Question

Find a counterexample to show that each conjecture is false. If $$AB=BC$$ , then $$B$$ is the midpoint of $$\overline {AC}$$.

Answer

**step1** Understanding the conjecture

The conjecture states that if the distance from point A to point B ($$AB$$) is equal to the distance from point B to point C ($$BC$$), then point B must be the midpoint of the line segment $$\overline {AC}$$.

**step2** Defining a midpoint

For a point B to be the midpoint of a line segment $$\overline {AC}$$, two conditions must be met:
1. Point B must lie on the line segment $$\overline {AC}$$ (meaning A, B, and C are in a straight line, with B between A and C).
2. The distance from A to B must be equal to the distance from B to C ($$AB=BC$$).

**step3** Finding a counterexample

To show the conjecture is false, we need to find a situation where the first condition of a midpoint is not met, but the second condition ($$AB=BC$$) is still true.
Consider three points A, B, and C that form an isosceles triangle, where the side AB is equal in length to the side BC. For example, imagine point A on the left, point C on the right, and point B above the line connecting A and C.
In this case, the distance from A to B is equal to the distance from B to C ($$AB=BC$$).

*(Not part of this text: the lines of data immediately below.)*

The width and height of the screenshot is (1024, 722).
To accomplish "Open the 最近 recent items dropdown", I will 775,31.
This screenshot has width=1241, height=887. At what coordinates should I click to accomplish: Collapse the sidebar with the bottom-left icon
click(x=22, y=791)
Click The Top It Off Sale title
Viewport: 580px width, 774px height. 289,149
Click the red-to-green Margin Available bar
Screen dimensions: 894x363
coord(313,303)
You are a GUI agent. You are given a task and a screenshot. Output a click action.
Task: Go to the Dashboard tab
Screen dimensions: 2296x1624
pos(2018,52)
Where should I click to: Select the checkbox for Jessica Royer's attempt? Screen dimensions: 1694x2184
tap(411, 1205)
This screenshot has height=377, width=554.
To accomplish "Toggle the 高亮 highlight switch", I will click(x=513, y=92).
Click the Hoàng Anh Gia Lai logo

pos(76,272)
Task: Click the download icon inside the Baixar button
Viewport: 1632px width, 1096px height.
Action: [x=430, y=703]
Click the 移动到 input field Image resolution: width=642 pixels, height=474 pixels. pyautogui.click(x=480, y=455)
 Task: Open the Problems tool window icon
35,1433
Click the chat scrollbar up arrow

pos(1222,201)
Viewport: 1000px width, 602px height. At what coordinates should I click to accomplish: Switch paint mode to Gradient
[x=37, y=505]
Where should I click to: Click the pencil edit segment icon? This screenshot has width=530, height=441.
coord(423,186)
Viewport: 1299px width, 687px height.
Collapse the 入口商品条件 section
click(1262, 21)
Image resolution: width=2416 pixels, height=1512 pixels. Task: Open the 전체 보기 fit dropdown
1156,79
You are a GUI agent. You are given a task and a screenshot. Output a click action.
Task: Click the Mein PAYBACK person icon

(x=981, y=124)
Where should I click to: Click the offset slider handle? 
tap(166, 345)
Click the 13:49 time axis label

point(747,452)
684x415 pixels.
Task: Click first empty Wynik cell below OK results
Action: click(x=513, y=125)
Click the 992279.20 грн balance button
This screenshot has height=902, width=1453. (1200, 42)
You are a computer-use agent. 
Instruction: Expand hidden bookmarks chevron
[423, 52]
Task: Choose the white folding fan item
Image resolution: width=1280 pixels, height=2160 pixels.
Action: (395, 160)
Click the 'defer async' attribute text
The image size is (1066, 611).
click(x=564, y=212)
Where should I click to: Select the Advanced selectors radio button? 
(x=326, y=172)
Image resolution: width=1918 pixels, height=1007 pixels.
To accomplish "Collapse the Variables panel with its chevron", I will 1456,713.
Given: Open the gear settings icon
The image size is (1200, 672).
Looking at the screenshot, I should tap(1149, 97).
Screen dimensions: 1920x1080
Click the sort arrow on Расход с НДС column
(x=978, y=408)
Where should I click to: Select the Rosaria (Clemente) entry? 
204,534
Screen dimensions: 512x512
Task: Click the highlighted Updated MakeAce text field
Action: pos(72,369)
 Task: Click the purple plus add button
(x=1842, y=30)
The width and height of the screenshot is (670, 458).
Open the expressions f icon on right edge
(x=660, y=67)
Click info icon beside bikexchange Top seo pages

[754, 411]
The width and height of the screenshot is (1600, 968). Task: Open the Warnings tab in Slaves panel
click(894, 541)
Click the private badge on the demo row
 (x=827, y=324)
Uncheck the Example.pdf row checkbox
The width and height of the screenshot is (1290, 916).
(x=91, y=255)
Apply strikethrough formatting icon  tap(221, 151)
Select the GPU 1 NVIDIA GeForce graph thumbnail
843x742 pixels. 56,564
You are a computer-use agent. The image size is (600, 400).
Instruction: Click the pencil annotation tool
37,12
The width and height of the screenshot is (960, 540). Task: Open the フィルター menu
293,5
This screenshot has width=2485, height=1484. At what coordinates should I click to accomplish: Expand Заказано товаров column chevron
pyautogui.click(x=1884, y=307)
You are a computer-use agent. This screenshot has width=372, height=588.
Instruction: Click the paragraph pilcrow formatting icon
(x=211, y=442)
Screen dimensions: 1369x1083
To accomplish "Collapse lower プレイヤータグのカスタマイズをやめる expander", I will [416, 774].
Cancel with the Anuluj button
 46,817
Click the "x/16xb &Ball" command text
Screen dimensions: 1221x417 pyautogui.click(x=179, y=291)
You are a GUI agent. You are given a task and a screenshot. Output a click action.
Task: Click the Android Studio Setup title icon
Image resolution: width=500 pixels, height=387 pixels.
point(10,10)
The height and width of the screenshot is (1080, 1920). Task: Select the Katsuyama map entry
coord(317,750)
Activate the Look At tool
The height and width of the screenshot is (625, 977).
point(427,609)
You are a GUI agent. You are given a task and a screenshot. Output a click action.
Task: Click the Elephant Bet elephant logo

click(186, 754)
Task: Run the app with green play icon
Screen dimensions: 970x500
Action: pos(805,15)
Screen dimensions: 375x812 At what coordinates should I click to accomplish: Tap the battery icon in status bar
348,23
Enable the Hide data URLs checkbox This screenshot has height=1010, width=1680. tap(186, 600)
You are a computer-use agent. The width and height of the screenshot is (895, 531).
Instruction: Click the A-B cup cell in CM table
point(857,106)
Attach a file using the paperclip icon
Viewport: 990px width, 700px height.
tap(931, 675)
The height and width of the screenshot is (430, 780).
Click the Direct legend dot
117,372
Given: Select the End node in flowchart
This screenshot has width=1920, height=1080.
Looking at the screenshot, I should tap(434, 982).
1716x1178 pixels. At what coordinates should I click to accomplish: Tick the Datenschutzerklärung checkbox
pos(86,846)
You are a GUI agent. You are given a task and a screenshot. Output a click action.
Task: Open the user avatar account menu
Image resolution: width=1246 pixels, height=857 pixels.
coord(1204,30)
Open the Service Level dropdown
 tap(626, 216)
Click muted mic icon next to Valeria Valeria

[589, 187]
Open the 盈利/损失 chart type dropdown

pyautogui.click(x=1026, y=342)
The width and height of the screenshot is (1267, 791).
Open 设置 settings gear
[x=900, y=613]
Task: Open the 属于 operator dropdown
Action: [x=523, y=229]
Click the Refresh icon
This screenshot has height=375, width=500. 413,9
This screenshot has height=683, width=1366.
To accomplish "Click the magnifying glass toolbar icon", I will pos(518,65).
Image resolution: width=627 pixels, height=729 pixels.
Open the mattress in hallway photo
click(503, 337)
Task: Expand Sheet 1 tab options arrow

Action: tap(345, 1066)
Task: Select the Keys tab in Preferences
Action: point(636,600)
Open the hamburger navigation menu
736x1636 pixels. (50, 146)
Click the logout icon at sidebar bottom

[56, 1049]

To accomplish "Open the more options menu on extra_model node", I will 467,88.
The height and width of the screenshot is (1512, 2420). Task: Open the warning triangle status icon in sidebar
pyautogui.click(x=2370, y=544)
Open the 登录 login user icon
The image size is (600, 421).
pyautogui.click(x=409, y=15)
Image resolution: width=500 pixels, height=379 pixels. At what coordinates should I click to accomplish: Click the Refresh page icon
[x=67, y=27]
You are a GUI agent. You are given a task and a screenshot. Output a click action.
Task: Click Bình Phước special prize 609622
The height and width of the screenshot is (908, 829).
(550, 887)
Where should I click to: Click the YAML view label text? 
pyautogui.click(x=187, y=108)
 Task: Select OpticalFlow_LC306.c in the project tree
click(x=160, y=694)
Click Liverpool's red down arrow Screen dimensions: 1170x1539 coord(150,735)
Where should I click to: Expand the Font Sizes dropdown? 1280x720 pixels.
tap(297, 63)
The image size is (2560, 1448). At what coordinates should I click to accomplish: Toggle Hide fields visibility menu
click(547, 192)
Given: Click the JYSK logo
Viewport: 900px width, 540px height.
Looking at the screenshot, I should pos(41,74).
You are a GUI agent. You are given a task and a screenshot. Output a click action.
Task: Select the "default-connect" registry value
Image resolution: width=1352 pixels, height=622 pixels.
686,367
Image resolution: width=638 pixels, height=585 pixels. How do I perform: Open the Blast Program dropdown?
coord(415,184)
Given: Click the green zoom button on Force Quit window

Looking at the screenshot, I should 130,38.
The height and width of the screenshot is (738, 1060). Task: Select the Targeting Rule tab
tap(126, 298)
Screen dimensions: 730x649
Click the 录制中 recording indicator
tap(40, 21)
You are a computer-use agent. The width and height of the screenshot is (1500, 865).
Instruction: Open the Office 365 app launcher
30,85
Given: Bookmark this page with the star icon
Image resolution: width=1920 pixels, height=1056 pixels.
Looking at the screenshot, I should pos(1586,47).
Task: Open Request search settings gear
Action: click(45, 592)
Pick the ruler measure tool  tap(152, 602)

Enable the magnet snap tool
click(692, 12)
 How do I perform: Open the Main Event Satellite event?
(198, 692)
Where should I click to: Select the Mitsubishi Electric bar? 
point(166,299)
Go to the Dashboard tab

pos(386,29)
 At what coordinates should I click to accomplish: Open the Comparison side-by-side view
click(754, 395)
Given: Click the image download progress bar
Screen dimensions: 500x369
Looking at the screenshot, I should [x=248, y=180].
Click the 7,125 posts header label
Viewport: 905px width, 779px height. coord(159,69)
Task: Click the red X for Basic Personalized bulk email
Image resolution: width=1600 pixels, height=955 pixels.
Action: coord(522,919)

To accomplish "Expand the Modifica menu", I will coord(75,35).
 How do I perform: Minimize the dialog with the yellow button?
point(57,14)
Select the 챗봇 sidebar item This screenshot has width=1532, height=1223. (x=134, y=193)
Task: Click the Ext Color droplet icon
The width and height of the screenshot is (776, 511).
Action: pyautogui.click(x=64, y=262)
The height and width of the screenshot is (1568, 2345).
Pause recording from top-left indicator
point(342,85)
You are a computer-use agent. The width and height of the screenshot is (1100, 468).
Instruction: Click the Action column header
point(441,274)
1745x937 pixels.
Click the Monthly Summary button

**step4** Explaining why it is a counterexample

Even though $$AB=BC$$, point B in our example (an isosceles triangle where B is the top vertex) does not lie on the line segment $$\overline {AC}$$. Instead, B is positioned off the line segment, forming the apex of the triangle. Since B is not on the line segment $$\overline {AC}$$, it cannot be the midpoint of $$\overline {AC}$$.
This scenario where $$AB=BC$$ but B is not the midpoint of $$\overline {AC}$$ proves the original conjecture is false.